衰老心肌自噬体、溶酶体和自噬溶酶体融合等多环节自噬流相关基因表达减退。而新近发现的转录因子EB（TFEB）对自噬体和溶酶体途径均具有重要的调控作用。但是，TFEB自身所发生的翻译后修饰对其转录活性和心肌自噬的影响尚待阐明。我们通过探索性实验发现：①心肌细胞核内，TFEB可以被SUMO化修饰（SUMOylated TFEB）；②抑制SUMOylation可破坏心肌细胞核内TFEB的稳定性和转录活性。③衰老心肌细胞核内SUMO化的TFEB显著减退。据此提出科学假设：心肌细胞核内SUMO化修饰对于TFEB发挥自噬调控至关重要，TFEB的SUMO化障碍可能是衰老心肌自噬缺陷（mTOR非依赖性的）新机制。本项目拟从衰老心肌TFEB的SUMO化减退机制，SUMO化修饰对衰老心肌TFEB的稳定性的影响机制以及衰老心肌自噬流缺陷的干预新策略三个方面进行深入研究，为老年病防治的基础策略研究提供新证据。
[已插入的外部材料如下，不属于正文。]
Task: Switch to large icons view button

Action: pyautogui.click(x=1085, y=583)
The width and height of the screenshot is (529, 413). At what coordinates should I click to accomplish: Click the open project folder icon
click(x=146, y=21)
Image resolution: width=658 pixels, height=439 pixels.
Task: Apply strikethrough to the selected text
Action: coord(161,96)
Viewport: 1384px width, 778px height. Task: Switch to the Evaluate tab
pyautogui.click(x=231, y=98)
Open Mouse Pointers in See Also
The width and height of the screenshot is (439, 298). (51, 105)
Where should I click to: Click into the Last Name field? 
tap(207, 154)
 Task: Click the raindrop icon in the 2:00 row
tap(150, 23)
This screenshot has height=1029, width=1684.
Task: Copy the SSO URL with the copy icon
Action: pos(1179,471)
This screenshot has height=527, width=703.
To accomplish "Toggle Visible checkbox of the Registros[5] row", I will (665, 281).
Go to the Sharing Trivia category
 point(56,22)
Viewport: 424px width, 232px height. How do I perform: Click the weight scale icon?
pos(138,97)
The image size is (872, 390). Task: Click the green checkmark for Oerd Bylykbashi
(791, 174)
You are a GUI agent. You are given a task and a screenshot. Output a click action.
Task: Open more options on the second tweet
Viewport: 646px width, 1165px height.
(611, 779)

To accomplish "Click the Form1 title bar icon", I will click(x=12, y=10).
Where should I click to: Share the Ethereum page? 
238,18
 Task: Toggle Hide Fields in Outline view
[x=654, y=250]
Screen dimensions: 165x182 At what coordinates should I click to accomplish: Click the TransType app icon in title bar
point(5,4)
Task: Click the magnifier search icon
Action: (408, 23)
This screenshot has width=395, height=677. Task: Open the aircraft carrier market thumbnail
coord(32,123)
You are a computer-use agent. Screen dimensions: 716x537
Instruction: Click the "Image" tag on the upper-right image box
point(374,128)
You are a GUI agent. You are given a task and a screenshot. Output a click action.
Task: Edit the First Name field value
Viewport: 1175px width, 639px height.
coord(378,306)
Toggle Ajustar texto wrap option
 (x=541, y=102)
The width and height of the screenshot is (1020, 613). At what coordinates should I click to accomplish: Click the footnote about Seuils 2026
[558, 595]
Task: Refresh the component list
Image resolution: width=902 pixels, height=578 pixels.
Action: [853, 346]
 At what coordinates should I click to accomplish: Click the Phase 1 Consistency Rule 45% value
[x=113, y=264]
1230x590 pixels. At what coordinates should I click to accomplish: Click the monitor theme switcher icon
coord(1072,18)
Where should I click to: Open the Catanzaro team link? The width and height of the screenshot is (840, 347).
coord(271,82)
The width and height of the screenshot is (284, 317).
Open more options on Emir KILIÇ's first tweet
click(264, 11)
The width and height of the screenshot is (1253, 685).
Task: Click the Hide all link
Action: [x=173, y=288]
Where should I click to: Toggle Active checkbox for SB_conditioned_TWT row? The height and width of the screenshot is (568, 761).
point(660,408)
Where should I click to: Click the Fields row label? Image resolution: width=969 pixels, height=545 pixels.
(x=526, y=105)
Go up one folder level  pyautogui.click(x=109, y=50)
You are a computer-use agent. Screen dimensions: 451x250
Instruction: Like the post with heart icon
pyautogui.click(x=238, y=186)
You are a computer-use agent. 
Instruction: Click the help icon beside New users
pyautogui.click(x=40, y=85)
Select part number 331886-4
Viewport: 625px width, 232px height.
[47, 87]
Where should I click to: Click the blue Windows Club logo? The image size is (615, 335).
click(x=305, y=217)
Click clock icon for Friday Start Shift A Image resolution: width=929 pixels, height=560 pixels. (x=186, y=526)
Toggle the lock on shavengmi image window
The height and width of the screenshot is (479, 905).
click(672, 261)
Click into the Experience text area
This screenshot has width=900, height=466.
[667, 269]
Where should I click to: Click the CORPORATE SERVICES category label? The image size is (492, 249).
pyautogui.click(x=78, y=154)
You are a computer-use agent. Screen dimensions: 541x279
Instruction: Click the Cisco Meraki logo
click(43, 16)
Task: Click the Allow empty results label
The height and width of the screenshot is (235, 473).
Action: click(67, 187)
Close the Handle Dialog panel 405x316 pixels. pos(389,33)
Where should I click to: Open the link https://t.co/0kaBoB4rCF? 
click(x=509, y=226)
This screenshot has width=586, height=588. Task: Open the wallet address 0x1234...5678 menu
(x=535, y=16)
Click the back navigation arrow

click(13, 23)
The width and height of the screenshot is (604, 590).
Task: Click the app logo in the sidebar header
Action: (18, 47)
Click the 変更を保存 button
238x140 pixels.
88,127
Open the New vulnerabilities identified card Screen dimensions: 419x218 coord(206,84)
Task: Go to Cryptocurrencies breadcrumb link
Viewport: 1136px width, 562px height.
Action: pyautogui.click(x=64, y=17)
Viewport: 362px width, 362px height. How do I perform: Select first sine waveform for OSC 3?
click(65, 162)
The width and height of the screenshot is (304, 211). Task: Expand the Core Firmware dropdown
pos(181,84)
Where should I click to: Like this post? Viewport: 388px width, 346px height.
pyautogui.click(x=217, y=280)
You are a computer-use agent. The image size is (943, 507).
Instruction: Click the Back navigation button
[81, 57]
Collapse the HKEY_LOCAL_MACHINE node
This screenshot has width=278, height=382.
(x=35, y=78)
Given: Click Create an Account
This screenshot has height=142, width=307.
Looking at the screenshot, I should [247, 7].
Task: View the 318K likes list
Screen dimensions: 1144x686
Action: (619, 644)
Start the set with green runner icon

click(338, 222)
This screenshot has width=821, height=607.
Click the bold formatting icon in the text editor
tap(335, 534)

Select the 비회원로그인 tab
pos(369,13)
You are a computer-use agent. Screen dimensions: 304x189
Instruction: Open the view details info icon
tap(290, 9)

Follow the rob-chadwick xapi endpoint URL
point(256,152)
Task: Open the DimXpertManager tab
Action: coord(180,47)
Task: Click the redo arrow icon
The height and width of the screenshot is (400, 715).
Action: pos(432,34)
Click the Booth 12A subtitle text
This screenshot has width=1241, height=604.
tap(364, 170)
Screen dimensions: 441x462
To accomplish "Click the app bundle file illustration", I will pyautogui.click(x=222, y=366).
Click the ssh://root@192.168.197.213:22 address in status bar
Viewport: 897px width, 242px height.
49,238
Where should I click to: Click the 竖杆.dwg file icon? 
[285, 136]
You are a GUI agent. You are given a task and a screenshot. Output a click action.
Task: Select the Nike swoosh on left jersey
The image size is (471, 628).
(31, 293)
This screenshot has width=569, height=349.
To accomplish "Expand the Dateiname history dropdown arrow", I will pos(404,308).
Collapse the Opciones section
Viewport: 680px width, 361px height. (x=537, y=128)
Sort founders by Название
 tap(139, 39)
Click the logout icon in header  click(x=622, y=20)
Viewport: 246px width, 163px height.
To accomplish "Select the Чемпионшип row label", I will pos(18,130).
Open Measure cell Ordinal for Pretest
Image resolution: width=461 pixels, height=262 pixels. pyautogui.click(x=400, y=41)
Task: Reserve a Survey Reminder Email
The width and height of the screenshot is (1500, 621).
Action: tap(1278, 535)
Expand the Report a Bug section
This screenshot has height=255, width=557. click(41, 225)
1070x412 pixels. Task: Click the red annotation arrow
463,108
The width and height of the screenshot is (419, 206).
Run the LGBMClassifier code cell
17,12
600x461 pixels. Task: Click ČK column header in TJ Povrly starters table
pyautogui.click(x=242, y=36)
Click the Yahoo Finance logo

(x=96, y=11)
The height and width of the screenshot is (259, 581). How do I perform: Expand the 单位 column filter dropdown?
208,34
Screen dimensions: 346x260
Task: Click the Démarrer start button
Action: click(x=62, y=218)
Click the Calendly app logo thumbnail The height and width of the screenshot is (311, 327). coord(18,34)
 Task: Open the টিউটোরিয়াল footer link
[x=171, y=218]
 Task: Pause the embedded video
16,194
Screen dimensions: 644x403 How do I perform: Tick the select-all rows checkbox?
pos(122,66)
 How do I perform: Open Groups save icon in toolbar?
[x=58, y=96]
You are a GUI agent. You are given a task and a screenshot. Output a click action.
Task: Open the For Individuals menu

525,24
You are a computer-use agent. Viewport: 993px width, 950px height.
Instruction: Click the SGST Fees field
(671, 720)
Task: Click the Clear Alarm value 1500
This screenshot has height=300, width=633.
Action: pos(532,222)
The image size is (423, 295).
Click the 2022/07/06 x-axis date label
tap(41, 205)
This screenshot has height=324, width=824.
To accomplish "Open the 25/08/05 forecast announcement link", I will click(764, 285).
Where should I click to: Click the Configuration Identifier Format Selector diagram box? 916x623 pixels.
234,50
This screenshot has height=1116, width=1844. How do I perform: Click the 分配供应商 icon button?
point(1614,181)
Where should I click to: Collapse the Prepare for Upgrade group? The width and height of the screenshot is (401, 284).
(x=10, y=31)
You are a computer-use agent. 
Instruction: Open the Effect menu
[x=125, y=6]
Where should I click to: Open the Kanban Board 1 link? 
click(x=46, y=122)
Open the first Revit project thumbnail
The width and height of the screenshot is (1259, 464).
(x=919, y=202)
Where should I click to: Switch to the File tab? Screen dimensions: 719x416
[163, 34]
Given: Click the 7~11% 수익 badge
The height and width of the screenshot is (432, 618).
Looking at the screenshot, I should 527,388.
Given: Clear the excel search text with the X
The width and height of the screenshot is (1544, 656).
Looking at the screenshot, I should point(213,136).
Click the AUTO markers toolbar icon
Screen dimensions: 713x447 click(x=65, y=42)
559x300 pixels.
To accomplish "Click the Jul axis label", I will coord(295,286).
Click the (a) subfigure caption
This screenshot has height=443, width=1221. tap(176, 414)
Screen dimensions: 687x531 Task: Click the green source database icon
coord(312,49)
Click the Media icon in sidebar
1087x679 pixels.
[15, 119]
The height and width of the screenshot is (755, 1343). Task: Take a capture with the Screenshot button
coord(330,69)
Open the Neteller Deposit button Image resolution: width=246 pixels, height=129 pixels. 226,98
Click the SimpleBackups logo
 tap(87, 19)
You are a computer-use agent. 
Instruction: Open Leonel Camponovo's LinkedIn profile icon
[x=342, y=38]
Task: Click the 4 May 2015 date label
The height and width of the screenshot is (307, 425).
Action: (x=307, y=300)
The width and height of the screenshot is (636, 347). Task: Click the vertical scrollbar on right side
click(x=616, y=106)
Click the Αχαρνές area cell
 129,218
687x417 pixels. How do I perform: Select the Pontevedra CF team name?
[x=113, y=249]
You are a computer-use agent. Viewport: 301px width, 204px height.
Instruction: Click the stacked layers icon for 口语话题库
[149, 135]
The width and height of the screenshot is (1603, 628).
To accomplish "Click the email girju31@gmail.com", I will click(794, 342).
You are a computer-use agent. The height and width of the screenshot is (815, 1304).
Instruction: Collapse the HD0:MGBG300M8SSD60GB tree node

转录因子EB（TFEB）对自噬体和溶酶体途径均具有重要的调控作用，本项目旨在探讨衰老心肌中TFEB翻译后修饰对其转录活性和衰老心肌自噬的影响和作用机制。.SUMOylation（小泛素相关修饰物，Small Ubiquitin-like Modifier, SUMO）作为一种重要的翻译后修饰方式对蛋白质的功能有广泛的调节作用，主要包括调节蛋白质的细胞定位，蛋白质之间的相互作用以及蛋白质的活性等方面。本研究在前期研究基础上，主要围绕TFEB-SUMO化修饰减退是否参与衰老心肌自噬功能障碍并探讨自噬功能减退对衰老心肌缺血再灌注损伤的影响，目前取得的研究结果证实：.1)与成年对照小鼠相比，老年小鼠MI/R损伤加重；与之对应，衰老小鼠MI/R损伤区心肌自噬功能障碍，自噬流受阻，自噬蛋白相关基因转录水平显著减退。.2)成年小鼠心肌遭受MI/R损伤后，TFEB出现核转位，进入心肌细胞核内。衰老MI/R心肌细胞核内TFEB水平较成年组相比显著降低。.3)心肌细胞核内，TFEB可被SUMO化修饰。衰老MI/R心肌核内TFEB-SUMO化较成年MI/R心肌显著减退，与TFEB总量减退趋势一致。检测SUMOylation的转移酶UBC9结果发现，衰老MI/R心肌中UBC9水平减退。.4)在培养的心肌细胞中敲低心肌SUMOylation水平可显著降低心肌细胞核内TFEB水平并降低心肌自噬功能。在体给予AAV9-shRNA-SUMO-1敲低心肌SUMOylation水平。发现抑制SUMOylation可导致心肌核内TFEB水平显著降低。采用MG132实验发现，SUMOylation可保持核内TFEB蛋白水平。.5) TFEB的347赖氨酸位点为 SUMOylation修饰位点。.6) 增强SUMOylation可有效维持衰老MI/R心肌核内TFEB水平，有效保护MI/R心肌功能性自噬流。.7) 发现衰老心肌CARM1-TFEB复合体水平下降导致自噬功能障碍。老年心肌CARM1的水平受AMPK-p-FoxO3a-Skp2信号调控。.8) 新发现衰老心肌自噬功能障碍可触发p62与RIP1及RIP3结合进而促进necroptosis。自噬功能障碍导致心肌程序性坏死增加是衰老心肌缺血易损的新机制。